A published vulnerability has been found in the electronic locks of Saflok, which are unlocked by a card with an RFID tag. These vulnerable locks are primarily utilized in hotels, with approximately 13 thousand hotels worldwide using the System 6000, Ambiance, or Community platforms to control the locks. It is estimated that there are about 3 million doors in hotels that have SAFLOK locks installed. The vulnerability allows a guest to generate two cards that can be used to open all rooms in the hotel by utilizing information from a card number or an expired card.
An attack exploiting this vulnerability can involve using typical Mifare Classic cards, a device for recording such cards, as well as RFID cards like Proxmark3 and Flipper Zero, and even any Android Smartphone with NFC support. The specific operating method has not been disclosed yet, but it is known that the vulnerability affects the key function (KDF) used to generate keys based on MIFARE CLASSIC, as well as the encryption algorithm used to protect data on the cards.

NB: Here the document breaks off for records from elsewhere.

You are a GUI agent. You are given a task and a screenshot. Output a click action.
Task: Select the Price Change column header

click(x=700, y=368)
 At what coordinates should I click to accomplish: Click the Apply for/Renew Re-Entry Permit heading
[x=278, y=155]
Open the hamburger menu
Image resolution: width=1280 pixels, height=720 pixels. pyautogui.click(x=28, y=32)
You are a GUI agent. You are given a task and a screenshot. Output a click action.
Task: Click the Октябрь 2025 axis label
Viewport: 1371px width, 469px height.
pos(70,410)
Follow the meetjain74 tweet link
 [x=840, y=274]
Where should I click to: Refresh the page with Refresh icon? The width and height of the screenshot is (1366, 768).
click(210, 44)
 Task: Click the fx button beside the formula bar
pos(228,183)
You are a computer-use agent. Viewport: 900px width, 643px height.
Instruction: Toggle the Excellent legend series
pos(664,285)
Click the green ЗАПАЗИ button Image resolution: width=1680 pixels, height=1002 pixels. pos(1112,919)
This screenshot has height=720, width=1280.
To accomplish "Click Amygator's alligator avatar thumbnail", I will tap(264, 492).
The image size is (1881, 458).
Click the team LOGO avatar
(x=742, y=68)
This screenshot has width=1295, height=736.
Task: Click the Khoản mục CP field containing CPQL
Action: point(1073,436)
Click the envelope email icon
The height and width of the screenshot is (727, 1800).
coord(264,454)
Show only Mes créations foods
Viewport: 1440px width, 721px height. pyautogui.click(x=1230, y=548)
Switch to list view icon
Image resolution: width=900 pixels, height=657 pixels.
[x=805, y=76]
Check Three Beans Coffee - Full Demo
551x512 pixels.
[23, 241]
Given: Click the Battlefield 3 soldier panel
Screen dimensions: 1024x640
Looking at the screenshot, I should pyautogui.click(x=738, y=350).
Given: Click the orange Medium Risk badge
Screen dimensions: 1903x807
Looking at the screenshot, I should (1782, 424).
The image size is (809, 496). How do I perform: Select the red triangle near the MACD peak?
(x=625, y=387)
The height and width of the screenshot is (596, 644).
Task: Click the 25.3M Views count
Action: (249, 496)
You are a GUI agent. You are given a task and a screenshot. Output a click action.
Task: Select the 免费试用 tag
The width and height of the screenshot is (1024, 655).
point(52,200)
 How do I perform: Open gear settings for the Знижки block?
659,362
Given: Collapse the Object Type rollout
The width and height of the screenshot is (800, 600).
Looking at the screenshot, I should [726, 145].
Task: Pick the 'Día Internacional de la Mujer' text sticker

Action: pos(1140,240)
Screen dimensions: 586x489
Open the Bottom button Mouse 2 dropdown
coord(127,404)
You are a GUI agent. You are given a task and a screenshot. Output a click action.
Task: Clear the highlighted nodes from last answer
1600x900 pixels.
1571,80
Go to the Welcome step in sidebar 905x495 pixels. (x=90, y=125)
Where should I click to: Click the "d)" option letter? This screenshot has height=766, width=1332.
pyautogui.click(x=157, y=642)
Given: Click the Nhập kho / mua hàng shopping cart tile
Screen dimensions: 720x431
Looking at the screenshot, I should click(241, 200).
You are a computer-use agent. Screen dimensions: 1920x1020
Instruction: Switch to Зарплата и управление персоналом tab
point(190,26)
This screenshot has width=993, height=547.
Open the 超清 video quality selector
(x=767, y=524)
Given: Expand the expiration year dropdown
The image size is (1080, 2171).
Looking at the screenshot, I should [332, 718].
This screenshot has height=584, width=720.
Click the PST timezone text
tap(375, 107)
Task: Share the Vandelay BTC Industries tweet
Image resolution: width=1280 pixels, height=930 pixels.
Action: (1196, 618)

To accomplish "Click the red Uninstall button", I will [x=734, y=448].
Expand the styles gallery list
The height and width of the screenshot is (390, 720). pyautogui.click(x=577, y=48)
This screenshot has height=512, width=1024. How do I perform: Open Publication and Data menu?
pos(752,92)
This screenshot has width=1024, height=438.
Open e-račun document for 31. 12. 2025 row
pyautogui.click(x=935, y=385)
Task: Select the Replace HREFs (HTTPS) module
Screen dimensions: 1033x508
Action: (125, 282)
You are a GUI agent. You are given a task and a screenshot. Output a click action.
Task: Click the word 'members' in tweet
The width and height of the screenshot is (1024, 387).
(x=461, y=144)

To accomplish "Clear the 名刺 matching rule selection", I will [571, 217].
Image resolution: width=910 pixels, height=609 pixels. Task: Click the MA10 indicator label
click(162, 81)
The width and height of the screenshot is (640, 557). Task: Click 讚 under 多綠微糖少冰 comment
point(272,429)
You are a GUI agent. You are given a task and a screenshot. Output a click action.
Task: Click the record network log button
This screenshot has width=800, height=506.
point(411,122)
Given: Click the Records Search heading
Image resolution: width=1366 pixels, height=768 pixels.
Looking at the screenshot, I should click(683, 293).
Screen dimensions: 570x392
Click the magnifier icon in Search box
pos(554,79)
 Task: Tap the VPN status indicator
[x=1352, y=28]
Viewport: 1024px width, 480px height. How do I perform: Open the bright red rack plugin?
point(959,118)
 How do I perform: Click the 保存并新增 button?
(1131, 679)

The issue was identified and reported to the lock manufacturer in September 2022. However, currently, only 36% of the vulnerable locks have been updated, leaving the remaining 64% still vulnerable. The delay in addressing the vulnerability is due to the requirement of updating the firmware of each lock or replacing the lock entirely, updating all cards, control software, and associated components like payment systems, elevators, parking gates, and barriers. The Saflok MT and Saflok RT models, as well as the Saflok Quantum, RT, Saffire, and Confidant models, are among those mentioned as susceptible to the vulnerability.